My yoga teacher talks about rolling the shoulders out, making the shoulder blades further apart, which means they go more forward - different to what I've heard elsewhere. But then, that's part of a whole series of instructions for the posture, from toes up to the head, so they all interact. Helps me, anyway. (They have excellent videos, but not really cheap, about US$30 or so plus international postage.)
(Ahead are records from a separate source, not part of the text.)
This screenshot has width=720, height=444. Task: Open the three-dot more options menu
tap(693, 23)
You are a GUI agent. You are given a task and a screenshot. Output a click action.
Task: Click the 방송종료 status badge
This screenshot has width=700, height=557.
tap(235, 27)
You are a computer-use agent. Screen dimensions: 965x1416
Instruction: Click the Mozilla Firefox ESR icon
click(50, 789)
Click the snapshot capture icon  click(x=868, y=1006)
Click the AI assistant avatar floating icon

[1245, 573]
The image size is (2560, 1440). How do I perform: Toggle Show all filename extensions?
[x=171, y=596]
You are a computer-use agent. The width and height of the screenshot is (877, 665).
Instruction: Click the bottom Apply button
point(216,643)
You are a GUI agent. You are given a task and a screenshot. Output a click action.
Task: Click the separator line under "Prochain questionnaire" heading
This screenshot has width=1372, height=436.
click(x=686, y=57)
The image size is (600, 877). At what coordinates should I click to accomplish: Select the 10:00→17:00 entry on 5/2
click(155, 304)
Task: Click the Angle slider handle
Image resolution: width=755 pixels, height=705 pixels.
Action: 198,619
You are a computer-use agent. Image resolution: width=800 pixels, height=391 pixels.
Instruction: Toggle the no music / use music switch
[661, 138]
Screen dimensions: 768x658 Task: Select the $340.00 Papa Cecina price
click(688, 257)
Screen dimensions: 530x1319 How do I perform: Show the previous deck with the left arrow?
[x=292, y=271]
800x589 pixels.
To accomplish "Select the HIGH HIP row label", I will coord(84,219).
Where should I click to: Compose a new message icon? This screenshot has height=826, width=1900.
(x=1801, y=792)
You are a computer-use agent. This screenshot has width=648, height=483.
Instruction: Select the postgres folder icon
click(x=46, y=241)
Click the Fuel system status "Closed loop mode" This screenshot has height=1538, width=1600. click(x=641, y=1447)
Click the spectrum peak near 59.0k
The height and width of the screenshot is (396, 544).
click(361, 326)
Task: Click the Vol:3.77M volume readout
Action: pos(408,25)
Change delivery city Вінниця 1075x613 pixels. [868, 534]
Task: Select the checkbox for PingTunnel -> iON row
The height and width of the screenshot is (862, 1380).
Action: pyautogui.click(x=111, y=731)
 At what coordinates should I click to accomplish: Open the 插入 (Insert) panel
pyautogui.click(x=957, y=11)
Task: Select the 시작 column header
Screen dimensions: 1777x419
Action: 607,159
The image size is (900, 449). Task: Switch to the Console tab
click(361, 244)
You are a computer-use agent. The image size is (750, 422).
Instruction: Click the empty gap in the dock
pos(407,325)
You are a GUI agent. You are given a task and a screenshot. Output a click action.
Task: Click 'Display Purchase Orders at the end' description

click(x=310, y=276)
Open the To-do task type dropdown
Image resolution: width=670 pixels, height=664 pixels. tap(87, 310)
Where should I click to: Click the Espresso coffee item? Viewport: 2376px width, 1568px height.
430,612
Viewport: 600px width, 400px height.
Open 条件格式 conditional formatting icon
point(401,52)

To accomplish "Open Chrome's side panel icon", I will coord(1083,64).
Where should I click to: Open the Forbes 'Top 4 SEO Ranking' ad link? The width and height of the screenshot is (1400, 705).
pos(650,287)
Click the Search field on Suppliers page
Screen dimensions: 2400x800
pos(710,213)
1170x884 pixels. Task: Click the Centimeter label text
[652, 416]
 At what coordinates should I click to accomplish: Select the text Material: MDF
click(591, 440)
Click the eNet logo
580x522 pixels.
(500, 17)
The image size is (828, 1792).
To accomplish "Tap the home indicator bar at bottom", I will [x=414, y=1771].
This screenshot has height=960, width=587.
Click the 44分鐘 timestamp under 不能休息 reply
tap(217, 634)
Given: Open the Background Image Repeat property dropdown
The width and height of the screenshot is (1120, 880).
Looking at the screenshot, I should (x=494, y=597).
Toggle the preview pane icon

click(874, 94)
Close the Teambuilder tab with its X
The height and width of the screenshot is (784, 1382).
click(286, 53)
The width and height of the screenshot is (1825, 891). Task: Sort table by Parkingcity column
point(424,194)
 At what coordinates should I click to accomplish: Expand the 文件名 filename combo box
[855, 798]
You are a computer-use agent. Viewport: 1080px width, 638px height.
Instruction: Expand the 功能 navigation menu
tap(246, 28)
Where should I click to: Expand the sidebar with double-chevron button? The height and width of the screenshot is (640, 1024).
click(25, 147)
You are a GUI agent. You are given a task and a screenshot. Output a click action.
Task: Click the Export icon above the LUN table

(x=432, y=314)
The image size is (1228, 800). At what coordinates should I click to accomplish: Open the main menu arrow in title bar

A chiro once taught me to activate the transverse abdominus - the important deeper level ab muscle that forms a band around the lower abdomen. Kind of tricky, to make that muscle work without relying on upper abs - and it's hard to explain. So I found this different exercise that I think might help to isolate it: http://www.easyvigour.net.nz/fitness/hpilatesintro1_2.htm

Another approach I've heard of is biofeedback - but that needs special equipment. I'll look into that - probably the ideal place, for someone on a budget, is a fairly high-end hospital in a cheap country (assuming you're ever in a cheap country, as I will be).

Re the physio ball (which I assume is identical to an exercise ball, Swiss ball, whatever) - I used one as a chair a few years back. A chiropracter told me that's okay to do as a change, but not all the time - you're better using something that supports you in a good position. That matched my experience. Mind you, using it actively (doing crunches on it) is probably very good, though I couldn't say if being active would mean you could safely use it all the time.

Reinflate it every week? Never had to do that with mine - must have had a hole or poor seal.